La cobardía e incapacidad política de los socios de la UE y la pachorra infinita de su élite tecnocrática ha impedido construir una política de inmigración común y consensuada. Cuando no se asume que el Estado-nación se está disolviendo y que nadie se puede salvar individualmente en una economía globalizada, cuando la ciudadanía es el conjunto de derechos menguantes de una población empobrecida y atemorizada por los cambios económicos, sociales y culturales y dispuesta a blindarse frente al extranjero hambriento e invasor -"no me quitarán ni la comida ni el plasma", le escuché a un líder vecinal hace unos años-, lo que está en juego no son las fronteras político-administrativas, sino los límites mismos de la democracia. Lo decía Agambean al comenzar el siglo: "Quizás sea necesario fundar de nuevo la filosofía política partiendo de la figura del refugiado". Los inmigrantes se juegan la vida. Los europeos y norteamericanos se juegan el miedo. Las democracias liberales su legitimidad y su futuro como sistema político hegemónico y prescriptivo. No puedes proclamar la libertad, la igualdad y la fraternidad y derivar a patadas a miles de adolescentes africanos a Italia, como ha hecho el Gobierno francés en los últimos años. La inmigración incomoda a mucha gente e instituciones, pero uno de sus efectos más incordiantes, sin duda, estriba en que funciona como un bruñido espejo que denuncia las encanalladas debilidades y las sórdidas contradicciones de las democracias supuestamente avanzadas: expulsiones fulminantes, centros de internamiento de extranjeros encargados de reproducir la extranjería, violencia represiva, explotación laboral de un subproletariado indefenso. La negativa a conceder al inmigrante llegado ilegalmente -la inmensa mayoría- los derechos políticos y sociales corre en paralelo a una erosión imparable de los mismos derechos políticos y sociales en el interior de dichos países.

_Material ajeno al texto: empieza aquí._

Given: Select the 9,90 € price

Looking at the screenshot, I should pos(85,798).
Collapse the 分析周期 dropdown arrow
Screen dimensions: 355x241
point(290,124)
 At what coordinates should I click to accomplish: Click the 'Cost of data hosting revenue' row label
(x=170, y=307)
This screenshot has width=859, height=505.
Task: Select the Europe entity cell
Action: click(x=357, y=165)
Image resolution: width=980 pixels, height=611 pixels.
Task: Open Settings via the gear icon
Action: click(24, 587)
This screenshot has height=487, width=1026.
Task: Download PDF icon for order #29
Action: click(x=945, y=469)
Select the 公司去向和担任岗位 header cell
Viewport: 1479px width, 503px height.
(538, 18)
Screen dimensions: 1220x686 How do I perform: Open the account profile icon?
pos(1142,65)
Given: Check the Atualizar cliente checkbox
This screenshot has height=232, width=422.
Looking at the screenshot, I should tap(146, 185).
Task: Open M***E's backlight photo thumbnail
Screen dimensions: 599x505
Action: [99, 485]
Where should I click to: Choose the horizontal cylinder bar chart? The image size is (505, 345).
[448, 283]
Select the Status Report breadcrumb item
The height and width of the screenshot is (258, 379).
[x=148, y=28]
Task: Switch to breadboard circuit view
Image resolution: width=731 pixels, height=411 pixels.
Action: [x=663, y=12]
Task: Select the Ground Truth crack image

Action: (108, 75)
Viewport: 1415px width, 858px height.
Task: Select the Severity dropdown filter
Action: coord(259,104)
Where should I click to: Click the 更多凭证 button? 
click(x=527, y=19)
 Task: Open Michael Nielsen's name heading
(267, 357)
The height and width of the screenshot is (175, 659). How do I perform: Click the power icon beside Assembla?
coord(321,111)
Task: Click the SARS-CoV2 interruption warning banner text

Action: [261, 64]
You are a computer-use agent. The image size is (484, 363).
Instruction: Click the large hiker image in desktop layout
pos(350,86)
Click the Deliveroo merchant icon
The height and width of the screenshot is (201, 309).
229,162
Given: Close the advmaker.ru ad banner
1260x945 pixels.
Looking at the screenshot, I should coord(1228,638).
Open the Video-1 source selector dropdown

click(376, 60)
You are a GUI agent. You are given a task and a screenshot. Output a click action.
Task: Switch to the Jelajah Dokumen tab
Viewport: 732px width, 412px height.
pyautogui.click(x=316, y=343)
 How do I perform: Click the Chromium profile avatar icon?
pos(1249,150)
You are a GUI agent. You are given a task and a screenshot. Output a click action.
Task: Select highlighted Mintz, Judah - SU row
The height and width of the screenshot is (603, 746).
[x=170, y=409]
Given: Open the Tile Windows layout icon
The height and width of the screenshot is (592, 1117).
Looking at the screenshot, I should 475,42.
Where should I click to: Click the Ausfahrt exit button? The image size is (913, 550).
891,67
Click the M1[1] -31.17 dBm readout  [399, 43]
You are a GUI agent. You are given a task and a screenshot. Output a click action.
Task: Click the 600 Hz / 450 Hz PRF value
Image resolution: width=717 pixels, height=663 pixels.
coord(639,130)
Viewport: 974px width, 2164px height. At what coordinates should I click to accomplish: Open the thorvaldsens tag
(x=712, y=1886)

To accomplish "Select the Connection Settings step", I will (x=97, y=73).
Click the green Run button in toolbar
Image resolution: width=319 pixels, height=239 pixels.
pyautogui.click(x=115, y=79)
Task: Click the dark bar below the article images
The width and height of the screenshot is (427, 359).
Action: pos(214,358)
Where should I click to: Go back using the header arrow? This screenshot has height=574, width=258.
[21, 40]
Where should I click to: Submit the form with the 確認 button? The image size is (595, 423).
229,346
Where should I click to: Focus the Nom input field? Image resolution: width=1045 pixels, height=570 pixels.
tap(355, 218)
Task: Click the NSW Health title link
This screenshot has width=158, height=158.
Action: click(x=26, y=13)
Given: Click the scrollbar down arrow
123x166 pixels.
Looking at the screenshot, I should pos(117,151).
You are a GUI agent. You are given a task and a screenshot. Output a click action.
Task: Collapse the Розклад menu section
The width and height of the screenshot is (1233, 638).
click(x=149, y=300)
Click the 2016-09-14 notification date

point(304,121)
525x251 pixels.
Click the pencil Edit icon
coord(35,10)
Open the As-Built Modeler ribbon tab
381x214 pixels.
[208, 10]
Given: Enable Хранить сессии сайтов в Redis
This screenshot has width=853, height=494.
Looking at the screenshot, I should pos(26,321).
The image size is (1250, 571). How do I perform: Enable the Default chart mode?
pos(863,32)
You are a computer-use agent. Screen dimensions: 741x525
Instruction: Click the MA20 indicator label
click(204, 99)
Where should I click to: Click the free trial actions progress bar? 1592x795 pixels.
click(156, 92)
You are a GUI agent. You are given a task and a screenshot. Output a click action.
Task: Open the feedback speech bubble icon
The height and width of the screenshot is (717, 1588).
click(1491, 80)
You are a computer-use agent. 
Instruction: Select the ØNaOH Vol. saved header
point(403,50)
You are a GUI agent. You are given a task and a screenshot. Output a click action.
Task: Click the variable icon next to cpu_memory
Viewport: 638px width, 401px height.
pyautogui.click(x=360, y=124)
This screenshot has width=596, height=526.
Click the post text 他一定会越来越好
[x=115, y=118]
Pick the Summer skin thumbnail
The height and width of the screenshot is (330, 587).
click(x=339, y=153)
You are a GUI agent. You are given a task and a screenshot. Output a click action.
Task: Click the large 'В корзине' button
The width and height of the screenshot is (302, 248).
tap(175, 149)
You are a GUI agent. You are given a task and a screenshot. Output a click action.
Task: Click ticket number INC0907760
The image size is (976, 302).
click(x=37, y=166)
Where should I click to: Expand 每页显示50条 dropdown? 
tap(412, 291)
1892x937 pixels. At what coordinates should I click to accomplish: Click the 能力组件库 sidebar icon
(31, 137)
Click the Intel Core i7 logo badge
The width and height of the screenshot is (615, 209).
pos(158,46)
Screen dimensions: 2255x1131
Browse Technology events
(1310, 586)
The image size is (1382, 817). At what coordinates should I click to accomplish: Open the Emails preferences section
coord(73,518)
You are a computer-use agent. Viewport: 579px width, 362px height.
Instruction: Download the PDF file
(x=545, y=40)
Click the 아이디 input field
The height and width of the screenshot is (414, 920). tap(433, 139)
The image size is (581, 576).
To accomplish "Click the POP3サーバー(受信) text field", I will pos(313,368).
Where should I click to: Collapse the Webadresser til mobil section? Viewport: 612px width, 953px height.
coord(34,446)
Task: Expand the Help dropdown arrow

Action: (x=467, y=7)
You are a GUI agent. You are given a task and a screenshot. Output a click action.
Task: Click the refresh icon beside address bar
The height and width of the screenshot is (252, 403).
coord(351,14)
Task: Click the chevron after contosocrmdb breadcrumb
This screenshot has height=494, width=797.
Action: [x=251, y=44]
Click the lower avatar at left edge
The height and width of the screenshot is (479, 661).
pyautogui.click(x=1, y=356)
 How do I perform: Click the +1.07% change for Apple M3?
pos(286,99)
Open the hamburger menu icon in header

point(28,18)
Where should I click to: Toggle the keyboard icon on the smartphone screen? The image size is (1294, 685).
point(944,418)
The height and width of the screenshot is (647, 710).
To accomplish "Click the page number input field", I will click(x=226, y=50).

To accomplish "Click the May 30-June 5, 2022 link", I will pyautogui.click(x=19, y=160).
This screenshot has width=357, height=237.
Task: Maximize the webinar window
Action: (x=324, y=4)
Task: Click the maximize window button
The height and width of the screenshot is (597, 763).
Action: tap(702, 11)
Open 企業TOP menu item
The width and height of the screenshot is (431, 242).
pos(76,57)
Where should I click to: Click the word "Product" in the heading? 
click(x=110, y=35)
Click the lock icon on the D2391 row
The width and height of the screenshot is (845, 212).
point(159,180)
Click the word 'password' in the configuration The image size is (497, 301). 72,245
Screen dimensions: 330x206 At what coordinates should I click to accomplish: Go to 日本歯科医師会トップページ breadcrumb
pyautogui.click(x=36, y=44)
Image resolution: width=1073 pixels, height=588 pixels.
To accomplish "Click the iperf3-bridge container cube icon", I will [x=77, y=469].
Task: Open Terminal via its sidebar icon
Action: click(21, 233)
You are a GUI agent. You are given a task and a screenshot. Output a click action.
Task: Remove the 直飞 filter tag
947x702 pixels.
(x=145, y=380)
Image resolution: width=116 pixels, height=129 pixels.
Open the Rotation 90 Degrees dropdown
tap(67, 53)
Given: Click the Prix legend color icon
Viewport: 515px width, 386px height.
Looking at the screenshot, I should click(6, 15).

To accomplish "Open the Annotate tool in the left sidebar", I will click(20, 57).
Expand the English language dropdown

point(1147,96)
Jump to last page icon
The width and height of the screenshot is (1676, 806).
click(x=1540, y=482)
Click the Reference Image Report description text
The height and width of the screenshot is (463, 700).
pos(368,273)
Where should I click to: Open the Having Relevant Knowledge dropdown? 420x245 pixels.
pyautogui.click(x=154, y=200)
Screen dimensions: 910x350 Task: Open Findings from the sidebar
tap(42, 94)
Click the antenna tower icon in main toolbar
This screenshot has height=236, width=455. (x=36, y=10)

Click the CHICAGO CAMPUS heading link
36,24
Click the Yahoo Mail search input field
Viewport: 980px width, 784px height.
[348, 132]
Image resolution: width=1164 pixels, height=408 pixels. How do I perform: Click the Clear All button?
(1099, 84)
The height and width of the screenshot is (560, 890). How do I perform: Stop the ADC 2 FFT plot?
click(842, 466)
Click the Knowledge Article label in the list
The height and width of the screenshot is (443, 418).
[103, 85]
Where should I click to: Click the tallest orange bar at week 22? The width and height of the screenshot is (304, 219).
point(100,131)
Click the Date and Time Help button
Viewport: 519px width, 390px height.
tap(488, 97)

Dentro de un mes y medio finalizará el permiso de residencia coyuntural y extraordinario que el Gobierno español concedió a las 630 personas recatadas del Aquarius. En su mayoría serán expulsados del país y muchos volverán a intentarlo de nuevo en un futuro no lejano. Dejarlos agonizar en altar mar hubiera sido inhumano, pero a buen seguro muy pocos podrán quedarse en la tierra de promisión que soñaron durante meses. Toda la evidencia empírica acumulada asegura que los inmigrantes aportan económicamente más de lo que reciben, incluyendo, por supuesto, los servicios del Estado de Bienestar. Un ejemplo: en EE UU los inmigrantes aportaron al PIB nacional en 2014 1,6 billones de dólares. La tasa del desempleo en abril no llegaba al 4% de la población activa.

Si conservadores, liberales, socialdemócratas y ecologistas no llegan pronto a un acuerdo -regularizando la entrada y estableciendo cuotas nacionales para inmigrantes y para refugiados que huyen de guerras, dictaduras y hambres- los europeos terminarán votando basura xenófoba y facistoide, como la Liga Norte, con sus hediondas promesas de pureza identitaria y patrioterismo filibustero. El proyecto europeo debería desembocar, según su propia lógica fundacional, democrática, pluralista e inclusiva, en la elaboración de defensa de una ciudadanía transnacional, una ciudadanía que no dependa de un Estado, un país o un territorio, una ciudadanía titular de derechos y obligaciones universalmente reconocidos y exigibles. A medio y largo plazo no existe otra solución. O inmigración regularizada y acogida a los refugiados o barbarie. O democracia transnacional o fascismo de campanario.